| Goal of the exercise |
What lines in the entries below contain the word "Expand"? Copy all of them.

| Records provided |
• • • • • • •

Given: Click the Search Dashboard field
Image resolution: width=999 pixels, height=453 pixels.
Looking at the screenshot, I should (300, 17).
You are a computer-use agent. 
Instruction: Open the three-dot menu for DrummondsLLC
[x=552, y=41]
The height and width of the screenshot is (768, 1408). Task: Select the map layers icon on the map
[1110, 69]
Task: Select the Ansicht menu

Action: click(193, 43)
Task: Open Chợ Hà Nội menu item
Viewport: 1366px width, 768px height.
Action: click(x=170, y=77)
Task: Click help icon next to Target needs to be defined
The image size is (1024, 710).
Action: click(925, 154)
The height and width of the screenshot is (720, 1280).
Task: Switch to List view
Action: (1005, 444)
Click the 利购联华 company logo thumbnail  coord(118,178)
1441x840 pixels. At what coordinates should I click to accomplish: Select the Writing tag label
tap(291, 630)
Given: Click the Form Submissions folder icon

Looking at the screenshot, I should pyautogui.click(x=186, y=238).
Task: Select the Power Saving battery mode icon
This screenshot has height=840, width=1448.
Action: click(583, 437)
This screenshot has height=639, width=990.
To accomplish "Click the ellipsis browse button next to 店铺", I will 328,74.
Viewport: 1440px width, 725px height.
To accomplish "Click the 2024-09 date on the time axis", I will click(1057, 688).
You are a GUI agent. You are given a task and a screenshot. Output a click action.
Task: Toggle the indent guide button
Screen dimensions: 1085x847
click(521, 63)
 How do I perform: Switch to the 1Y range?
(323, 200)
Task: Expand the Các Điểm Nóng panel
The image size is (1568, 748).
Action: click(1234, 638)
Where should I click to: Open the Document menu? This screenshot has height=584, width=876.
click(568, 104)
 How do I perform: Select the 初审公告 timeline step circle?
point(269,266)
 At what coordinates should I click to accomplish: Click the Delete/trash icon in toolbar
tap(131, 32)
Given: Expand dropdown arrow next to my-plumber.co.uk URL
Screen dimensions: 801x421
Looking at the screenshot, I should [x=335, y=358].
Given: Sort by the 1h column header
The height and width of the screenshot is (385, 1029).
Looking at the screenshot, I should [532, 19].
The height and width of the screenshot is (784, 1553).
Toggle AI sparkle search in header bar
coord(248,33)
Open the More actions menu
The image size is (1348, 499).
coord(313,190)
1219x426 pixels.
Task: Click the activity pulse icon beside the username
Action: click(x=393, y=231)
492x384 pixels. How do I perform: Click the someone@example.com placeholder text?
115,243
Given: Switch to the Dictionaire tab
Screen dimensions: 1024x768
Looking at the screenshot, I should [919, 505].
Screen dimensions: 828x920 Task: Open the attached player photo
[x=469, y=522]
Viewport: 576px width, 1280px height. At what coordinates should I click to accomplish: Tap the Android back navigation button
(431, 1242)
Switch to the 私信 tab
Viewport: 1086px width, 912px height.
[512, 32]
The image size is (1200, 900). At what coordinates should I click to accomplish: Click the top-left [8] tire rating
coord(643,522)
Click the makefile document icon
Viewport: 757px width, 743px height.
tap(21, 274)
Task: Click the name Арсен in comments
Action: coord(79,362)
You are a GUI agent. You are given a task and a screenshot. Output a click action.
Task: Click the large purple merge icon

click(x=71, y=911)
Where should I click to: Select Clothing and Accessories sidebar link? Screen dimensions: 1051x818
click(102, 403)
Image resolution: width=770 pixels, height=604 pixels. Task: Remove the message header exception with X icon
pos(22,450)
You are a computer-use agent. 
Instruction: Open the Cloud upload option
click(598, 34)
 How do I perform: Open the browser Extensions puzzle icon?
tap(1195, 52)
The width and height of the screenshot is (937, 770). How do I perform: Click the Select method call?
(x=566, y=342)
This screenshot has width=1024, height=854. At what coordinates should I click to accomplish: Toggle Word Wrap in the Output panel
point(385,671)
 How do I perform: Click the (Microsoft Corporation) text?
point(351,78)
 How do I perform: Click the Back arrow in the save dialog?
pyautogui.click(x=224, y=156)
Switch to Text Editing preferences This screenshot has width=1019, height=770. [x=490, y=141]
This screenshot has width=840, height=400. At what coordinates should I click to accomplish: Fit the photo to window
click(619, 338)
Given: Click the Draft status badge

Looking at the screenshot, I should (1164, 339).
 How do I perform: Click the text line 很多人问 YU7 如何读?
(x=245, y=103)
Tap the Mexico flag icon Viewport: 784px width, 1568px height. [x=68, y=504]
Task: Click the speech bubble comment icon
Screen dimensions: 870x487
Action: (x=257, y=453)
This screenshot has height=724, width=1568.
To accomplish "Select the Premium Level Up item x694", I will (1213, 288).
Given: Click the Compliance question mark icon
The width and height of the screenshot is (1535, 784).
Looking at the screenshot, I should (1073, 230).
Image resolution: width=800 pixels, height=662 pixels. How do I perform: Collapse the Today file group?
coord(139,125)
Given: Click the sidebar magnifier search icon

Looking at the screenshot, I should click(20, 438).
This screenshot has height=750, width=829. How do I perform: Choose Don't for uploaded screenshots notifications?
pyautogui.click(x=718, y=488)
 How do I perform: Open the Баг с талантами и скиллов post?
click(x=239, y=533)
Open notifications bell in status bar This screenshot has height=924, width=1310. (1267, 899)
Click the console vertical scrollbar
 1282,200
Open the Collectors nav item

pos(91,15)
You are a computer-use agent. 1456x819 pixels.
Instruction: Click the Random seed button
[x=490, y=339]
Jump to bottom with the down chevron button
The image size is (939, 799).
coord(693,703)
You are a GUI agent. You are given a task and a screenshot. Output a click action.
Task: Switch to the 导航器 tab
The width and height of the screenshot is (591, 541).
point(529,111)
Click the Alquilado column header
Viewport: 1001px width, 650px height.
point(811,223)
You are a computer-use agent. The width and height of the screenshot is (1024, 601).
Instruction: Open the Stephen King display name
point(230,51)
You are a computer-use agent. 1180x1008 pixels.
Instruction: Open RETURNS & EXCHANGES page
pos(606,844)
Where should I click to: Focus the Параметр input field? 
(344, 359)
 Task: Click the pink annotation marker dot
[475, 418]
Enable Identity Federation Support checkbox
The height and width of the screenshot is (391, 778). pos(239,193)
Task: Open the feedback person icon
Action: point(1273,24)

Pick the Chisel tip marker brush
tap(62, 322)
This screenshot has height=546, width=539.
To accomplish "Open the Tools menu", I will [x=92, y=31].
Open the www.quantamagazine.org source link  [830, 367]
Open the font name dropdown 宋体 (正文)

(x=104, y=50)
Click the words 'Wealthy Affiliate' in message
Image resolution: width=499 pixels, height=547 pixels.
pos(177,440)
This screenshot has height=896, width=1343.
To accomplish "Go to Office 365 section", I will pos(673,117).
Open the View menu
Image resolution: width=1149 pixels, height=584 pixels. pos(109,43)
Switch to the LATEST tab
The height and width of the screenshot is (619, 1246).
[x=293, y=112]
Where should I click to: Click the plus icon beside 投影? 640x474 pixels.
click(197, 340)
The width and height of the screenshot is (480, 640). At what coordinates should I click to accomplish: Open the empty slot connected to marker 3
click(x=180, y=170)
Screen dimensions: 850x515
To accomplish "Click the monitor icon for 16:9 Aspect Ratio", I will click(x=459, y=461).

• • • • • • •

| Worked solution |
Task: Expand the Các Điểm Nóng panel
Given: Expand dropdown arrow next to my-plumber.co.uk URL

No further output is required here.